Techniques
Technical Implementations & Hacks
This document outlines the specific techniques and aggressive hacks used to modify the Facebook DOM and bypass Facebook’s anti-tampering measures.
1. Shadow DOM Event Isolation
Problem: Facebook’s React 18 event system attaches a global listener to document.documentElement that strictly requires all DOM nodes to have internal __reactFiber$ properties. Injecting raw HTML (like the Settings UI) into the body caused fatal white-screen crashes whenever the user clicked our injected UI.
Solution: The custom Settings UI is entirely encapsulated within a closed Shadow DOM (element.attachShadow({mode: 'closed'})). This acts as an event silo. Clicks inside the Shadow DOM bubble up to the Shadow Host, where stopPropagation() is called, completely hiding the events from React’s global listener while allowing our UI to function.
2. Phase Capture Event Interception (Links)
Problem: Facebook intercepts clicks on external links (like YouTube or news articles) and forces them through their own internal React router or tracking redirect (l.php), trapping the user inside the WebView.
Solution: A global click listener is attached to document using the capture phase (true). This allows Nobook to see the click before React can process it. If it’s an external link, we call e.preventDefault() and e.stopPropagation(), immediately killing Facebook’s logic, and we dispatch the raw URL to Rust via IPC to be opened natively.
3. Robust Element Nuking (Suggested & PYMK)
Problem: Facebook constantly changes DOM structures and obfuscates class names to prevent adblockers. Standard CSS selectors break frequently.
Solution: Instead of targeting classes, we use aggressive MutationObserver loops to scan the raw text of elements (innerText.replace(...)). When target text like “Suggested for you” is found, we walk up the tree using closest('article') or fallback DOM ancestry to find the main container. We then forcefully apply display: none !important, height: 0.1px, and opacity: 0 to destroy it entirely.
4. Rust Native Hook Fallback (on_navigation)
Problem: Sometimes Facebook forces a redirect using window.location.href = ..., which bypasses the JS click interceptor.
Solution: We use Tauri’s native on_navigation hook in lib.rs to intercept webview navigation at the OS level. If the WebView attempts to navigate to a non-Facebook host, we return false (blocking the navigation) and spawn the system default browser using rundll32 url.dll,FileProtocolHandler.
5. Lazy Hot-Reload Helper
Problem: We need the UI to update immediately when settings change, but polling the file system from JS is messy, and setting up a full Rust file watcher crate (like notify) is overkill and adds bloat.

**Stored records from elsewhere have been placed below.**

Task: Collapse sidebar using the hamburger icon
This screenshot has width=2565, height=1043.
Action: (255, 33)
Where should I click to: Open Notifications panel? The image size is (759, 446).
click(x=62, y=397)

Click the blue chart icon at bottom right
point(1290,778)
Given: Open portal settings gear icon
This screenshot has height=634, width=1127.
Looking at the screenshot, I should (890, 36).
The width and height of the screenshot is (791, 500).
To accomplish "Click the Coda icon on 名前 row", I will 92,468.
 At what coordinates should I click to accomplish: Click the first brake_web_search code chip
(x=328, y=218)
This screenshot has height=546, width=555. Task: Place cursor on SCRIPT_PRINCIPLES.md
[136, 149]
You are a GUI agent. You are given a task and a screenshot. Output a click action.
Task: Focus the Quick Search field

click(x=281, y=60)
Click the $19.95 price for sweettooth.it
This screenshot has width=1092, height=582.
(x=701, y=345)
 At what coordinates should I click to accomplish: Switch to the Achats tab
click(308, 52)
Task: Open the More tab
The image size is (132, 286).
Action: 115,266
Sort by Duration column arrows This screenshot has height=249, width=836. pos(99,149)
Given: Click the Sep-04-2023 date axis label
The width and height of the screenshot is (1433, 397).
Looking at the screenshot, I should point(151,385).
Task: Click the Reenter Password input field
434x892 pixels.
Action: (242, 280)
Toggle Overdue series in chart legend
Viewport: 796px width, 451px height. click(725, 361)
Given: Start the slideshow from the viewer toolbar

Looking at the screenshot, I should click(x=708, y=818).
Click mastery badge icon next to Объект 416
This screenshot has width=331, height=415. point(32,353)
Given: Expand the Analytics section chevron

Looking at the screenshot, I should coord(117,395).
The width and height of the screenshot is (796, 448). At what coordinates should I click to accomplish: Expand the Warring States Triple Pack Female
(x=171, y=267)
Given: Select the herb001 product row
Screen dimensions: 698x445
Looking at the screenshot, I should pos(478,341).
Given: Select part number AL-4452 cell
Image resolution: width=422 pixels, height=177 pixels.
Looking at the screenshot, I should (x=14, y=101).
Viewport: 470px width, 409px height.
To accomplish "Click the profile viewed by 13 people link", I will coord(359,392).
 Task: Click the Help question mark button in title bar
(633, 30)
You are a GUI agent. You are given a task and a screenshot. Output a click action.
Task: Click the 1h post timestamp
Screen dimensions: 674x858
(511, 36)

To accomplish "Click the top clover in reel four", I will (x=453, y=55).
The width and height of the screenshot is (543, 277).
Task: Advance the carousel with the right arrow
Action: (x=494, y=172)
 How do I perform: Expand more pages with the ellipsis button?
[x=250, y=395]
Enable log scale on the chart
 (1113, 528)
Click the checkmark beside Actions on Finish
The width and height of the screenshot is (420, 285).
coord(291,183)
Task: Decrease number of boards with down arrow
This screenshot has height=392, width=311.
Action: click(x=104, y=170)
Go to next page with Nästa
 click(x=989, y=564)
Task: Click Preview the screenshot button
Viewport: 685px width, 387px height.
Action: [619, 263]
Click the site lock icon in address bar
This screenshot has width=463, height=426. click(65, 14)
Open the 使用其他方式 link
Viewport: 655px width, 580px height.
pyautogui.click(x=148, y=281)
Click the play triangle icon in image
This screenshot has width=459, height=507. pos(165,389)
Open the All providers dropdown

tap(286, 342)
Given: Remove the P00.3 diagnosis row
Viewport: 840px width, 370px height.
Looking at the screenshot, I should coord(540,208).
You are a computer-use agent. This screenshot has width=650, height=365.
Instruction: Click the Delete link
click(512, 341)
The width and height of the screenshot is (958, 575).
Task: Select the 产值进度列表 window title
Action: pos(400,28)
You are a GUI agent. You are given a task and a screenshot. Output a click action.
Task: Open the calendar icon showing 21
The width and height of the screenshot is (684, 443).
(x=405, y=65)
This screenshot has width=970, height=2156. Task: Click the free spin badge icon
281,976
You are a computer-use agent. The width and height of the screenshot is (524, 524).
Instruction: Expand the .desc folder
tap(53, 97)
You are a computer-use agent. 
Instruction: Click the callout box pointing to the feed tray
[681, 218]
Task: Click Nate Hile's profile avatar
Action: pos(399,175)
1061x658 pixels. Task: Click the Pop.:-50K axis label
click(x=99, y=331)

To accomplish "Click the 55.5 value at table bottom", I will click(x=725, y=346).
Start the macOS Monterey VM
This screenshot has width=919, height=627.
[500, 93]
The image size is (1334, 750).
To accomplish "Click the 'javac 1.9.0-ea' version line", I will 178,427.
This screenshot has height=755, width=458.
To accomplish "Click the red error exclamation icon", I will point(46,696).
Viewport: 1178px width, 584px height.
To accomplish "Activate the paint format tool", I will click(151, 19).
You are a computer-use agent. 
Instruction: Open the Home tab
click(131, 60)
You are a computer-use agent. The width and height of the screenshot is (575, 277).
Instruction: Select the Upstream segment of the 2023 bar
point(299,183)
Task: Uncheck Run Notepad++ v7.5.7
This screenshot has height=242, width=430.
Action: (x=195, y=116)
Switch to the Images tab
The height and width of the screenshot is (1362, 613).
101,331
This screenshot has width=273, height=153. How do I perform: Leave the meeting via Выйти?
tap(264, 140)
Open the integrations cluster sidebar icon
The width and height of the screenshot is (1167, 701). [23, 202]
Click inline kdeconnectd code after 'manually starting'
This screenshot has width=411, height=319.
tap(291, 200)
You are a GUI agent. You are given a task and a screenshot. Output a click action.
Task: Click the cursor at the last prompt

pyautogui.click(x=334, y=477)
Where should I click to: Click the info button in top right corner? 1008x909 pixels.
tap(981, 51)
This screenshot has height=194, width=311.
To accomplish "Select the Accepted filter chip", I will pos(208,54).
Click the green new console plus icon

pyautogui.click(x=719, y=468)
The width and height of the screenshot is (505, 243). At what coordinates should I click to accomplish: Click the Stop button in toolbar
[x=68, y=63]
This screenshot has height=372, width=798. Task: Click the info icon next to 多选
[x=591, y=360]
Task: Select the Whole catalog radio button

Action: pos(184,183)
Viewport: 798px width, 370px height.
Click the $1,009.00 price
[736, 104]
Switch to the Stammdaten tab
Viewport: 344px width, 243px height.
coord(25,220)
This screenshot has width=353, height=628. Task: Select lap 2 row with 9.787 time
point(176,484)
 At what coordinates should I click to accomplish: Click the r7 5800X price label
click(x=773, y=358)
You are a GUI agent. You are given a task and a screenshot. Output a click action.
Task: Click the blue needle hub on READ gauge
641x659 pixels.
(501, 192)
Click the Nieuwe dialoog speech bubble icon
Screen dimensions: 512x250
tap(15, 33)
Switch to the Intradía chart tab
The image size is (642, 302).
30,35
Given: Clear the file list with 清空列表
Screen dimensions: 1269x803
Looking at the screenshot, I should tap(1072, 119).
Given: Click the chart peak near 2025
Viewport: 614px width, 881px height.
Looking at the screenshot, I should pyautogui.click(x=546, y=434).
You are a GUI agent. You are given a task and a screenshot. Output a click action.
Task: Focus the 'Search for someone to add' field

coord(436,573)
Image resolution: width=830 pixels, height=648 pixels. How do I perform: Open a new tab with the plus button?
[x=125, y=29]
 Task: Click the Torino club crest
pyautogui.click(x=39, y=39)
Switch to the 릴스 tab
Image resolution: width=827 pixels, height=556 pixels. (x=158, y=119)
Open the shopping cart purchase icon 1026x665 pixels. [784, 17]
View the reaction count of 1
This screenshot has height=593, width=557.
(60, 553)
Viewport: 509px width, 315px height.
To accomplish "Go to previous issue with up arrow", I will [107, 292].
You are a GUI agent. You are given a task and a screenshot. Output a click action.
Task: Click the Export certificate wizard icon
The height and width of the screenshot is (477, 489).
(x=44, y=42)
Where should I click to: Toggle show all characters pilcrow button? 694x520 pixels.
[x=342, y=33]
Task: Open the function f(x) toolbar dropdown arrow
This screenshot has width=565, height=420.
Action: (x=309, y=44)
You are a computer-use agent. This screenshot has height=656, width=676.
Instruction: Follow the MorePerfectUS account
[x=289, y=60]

Solution: The “Ponytail” approach. A single std::thread loop in Rust sleeps for 2 seconds and manually checks the modified() timestamp of .nobook_settings.json. If it changes, it emits a Tauri event to trigger a hot reload, but only if the Settings UI is closed (preventing invasive reloads while the user is actively modifying settings).
6. IPC File Logging
Problem: Debugging injected scripts in a production WebView is impossible without opening DevTools.
Solution: The JS payload overrides console.log, warn, error, and info directly in the WebView window context. Every log message and unhandled exception is stringified and sent to Rust via IPC, which blindly appends it to a nobook.log file in the user’s AppData folder.